The research methodology. 10 samples from the outcrops and eject of mud volcanoes were analyzed. The concentrations of major and trace elements and minerals were measured by “S8 TIGER Series 2 WDXRF”, “Agilent 7700 Series ICP-MS” mass spectrometers and XRD “MiniFlex 600”. The microscopes “Loupe Zoom Paralux XTL 745” and “MC-10” and a digital camera “OptixCam” were used to determine the age of the samples.
The major and trace elements in the composition of samples were compared with average shale, NASC, PAAS and average black shale as well as oil shale from the Green River Formation of USA, Kukersit of Estonia, etc. studied in the published literature. A diagram and index were used for the classifications and determination of maturity of rocks. The palaeoweathering characteristic was determined based on CIA versus ICV and some other plots and ratios.

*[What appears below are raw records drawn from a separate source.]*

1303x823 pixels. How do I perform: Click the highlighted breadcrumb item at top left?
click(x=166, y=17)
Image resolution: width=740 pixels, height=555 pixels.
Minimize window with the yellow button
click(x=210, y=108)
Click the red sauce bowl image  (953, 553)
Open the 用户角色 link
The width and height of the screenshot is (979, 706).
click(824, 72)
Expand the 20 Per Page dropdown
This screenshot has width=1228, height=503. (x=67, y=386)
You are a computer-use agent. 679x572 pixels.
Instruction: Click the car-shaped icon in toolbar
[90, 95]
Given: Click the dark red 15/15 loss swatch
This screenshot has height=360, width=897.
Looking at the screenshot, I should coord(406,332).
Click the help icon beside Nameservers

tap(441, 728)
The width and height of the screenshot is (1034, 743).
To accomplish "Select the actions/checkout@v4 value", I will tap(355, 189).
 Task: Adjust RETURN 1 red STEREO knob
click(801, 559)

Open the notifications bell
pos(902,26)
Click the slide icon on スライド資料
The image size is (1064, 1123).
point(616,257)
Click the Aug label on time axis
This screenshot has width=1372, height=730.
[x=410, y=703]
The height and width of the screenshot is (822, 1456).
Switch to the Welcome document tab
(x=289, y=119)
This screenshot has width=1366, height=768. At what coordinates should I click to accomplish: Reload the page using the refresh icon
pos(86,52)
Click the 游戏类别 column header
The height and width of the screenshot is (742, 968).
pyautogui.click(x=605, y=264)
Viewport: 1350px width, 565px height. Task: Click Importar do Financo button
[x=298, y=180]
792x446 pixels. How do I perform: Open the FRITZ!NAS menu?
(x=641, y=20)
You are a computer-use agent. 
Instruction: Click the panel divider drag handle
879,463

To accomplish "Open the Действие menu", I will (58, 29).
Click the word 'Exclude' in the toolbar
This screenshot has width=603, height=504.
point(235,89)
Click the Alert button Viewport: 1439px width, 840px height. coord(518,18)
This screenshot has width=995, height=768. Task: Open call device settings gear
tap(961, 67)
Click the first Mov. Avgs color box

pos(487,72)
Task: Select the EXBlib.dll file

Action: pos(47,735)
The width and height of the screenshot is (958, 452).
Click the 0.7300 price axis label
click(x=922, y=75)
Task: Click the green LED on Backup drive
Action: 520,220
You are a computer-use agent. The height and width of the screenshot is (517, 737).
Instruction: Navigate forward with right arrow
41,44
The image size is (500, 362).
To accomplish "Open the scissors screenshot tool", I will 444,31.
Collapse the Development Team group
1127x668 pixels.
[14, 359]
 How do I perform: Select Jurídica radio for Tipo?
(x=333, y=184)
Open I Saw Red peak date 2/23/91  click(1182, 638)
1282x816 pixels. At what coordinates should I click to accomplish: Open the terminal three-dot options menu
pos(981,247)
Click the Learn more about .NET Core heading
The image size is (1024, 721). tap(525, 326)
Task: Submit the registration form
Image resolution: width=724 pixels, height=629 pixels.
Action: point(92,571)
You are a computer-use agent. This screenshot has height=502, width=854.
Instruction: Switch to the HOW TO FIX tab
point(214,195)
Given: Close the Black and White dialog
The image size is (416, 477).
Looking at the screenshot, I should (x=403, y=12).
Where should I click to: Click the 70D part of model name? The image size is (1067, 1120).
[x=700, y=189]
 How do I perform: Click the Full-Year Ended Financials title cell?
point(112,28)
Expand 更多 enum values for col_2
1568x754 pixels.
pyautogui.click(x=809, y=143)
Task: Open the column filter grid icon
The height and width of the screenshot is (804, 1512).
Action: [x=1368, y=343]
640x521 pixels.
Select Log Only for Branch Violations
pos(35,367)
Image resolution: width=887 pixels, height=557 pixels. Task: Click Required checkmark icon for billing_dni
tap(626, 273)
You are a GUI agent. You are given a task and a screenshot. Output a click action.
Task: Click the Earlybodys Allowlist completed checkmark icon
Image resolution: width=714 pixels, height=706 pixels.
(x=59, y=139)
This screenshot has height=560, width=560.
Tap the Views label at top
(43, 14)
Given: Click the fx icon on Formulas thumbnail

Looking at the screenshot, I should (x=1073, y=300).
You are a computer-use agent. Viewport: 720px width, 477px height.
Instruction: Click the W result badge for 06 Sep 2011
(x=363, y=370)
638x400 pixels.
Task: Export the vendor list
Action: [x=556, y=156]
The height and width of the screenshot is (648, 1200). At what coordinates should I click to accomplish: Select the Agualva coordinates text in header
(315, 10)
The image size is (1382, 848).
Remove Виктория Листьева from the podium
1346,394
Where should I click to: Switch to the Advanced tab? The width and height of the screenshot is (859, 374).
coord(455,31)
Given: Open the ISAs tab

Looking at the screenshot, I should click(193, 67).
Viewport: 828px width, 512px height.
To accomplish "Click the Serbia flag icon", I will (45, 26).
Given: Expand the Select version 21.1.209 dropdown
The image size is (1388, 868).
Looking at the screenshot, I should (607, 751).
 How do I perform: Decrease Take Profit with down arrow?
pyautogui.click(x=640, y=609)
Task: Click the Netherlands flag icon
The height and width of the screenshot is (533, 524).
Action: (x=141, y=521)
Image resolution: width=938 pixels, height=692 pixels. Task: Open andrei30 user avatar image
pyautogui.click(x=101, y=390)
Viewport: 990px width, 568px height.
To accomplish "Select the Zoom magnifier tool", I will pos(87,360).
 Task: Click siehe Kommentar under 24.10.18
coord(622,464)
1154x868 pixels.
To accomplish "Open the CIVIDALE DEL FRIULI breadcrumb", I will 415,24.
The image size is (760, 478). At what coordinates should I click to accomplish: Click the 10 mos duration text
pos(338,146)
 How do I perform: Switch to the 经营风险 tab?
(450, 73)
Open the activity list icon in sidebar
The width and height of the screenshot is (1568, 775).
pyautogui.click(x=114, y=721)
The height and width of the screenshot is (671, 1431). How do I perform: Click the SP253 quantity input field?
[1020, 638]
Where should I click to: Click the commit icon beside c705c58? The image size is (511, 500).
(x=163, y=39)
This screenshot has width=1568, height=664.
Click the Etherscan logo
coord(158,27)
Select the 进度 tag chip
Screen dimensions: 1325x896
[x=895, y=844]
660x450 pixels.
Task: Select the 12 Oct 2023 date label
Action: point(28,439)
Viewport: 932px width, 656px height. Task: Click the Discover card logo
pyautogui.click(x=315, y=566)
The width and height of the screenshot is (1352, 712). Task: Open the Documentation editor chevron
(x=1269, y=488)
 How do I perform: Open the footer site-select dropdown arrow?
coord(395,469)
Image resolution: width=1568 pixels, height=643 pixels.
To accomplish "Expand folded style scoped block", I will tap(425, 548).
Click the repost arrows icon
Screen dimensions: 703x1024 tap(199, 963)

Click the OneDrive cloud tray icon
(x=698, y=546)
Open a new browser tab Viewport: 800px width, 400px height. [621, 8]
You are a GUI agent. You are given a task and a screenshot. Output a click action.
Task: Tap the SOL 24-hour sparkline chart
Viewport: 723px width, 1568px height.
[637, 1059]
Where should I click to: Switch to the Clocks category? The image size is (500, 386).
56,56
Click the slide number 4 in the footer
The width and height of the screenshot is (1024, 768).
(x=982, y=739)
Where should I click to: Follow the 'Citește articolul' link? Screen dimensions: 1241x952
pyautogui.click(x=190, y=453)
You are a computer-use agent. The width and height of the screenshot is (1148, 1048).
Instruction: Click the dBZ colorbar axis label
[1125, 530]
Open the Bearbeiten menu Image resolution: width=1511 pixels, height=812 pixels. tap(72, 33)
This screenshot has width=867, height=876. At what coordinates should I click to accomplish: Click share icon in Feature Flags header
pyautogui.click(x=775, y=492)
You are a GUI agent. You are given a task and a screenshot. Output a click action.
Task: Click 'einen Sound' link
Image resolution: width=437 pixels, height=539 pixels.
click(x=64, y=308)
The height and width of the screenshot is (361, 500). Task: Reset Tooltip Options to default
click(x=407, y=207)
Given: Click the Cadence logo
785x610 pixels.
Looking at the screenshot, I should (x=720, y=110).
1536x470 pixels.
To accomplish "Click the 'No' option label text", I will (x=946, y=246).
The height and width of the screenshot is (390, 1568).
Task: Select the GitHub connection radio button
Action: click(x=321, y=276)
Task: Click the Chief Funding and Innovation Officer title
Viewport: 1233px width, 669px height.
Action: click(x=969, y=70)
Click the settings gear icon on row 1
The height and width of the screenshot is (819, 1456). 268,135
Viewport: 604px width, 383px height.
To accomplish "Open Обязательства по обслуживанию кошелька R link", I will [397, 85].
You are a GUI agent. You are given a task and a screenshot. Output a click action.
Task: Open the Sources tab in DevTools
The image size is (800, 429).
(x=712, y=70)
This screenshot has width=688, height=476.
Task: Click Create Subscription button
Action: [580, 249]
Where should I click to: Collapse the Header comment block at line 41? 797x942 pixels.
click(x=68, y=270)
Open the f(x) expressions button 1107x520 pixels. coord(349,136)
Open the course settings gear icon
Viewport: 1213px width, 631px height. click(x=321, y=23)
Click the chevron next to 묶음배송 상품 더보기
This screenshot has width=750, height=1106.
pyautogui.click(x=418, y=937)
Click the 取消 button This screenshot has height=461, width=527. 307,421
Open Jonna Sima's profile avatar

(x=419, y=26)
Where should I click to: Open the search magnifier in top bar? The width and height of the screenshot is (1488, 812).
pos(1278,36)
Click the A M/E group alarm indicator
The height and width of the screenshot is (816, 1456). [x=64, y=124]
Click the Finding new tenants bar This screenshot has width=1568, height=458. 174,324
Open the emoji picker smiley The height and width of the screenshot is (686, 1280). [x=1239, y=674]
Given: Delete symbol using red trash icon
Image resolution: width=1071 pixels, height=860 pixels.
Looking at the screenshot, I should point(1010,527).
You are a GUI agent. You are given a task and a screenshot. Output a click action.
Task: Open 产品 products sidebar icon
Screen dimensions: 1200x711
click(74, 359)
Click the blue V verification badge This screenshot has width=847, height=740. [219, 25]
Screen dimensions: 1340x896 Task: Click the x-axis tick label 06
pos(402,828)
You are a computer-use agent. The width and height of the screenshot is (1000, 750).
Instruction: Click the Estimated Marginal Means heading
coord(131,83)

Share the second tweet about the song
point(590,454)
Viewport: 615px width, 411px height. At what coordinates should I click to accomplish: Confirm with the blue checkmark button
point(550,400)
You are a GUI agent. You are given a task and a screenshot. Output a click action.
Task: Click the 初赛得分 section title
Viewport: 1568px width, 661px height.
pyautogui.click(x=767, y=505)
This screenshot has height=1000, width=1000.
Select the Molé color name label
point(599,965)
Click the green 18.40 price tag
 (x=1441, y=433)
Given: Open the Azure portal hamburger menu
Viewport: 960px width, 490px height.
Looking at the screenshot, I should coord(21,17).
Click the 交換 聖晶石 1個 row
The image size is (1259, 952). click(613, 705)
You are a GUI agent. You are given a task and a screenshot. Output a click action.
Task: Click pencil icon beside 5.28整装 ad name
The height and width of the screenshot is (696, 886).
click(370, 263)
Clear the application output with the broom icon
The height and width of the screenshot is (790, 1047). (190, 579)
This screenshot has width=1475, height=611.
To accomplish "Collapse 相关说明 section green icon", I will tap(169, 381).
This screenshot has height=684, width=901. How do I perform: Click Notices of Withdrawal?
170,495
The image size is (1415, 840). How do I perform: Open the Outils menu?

Research results. The minerals found in oil shale were classified according to their classes. According to the used classification diagram, it was established that all studied samples correspond to shale. A superiority of clay minerals in the composition of oil shale compared to K-minerals, including K-feldspar was found.
The estimates based on geochemistry and some ratios of elements confirm the instability of oxides and minerals, and immaturity of the samples.
The values of the CIA, CIA versus ICV plot, etc. confirm moderate to high degree of weathering. The results confirm a conclusion that the original sediments were derived from mafic and intermediate source terrain.
The scientific novelty. The scientific analysis presented in the paper is based on several substantial theoretical conclusions, which related to the factual material of research conducted by the co-authors.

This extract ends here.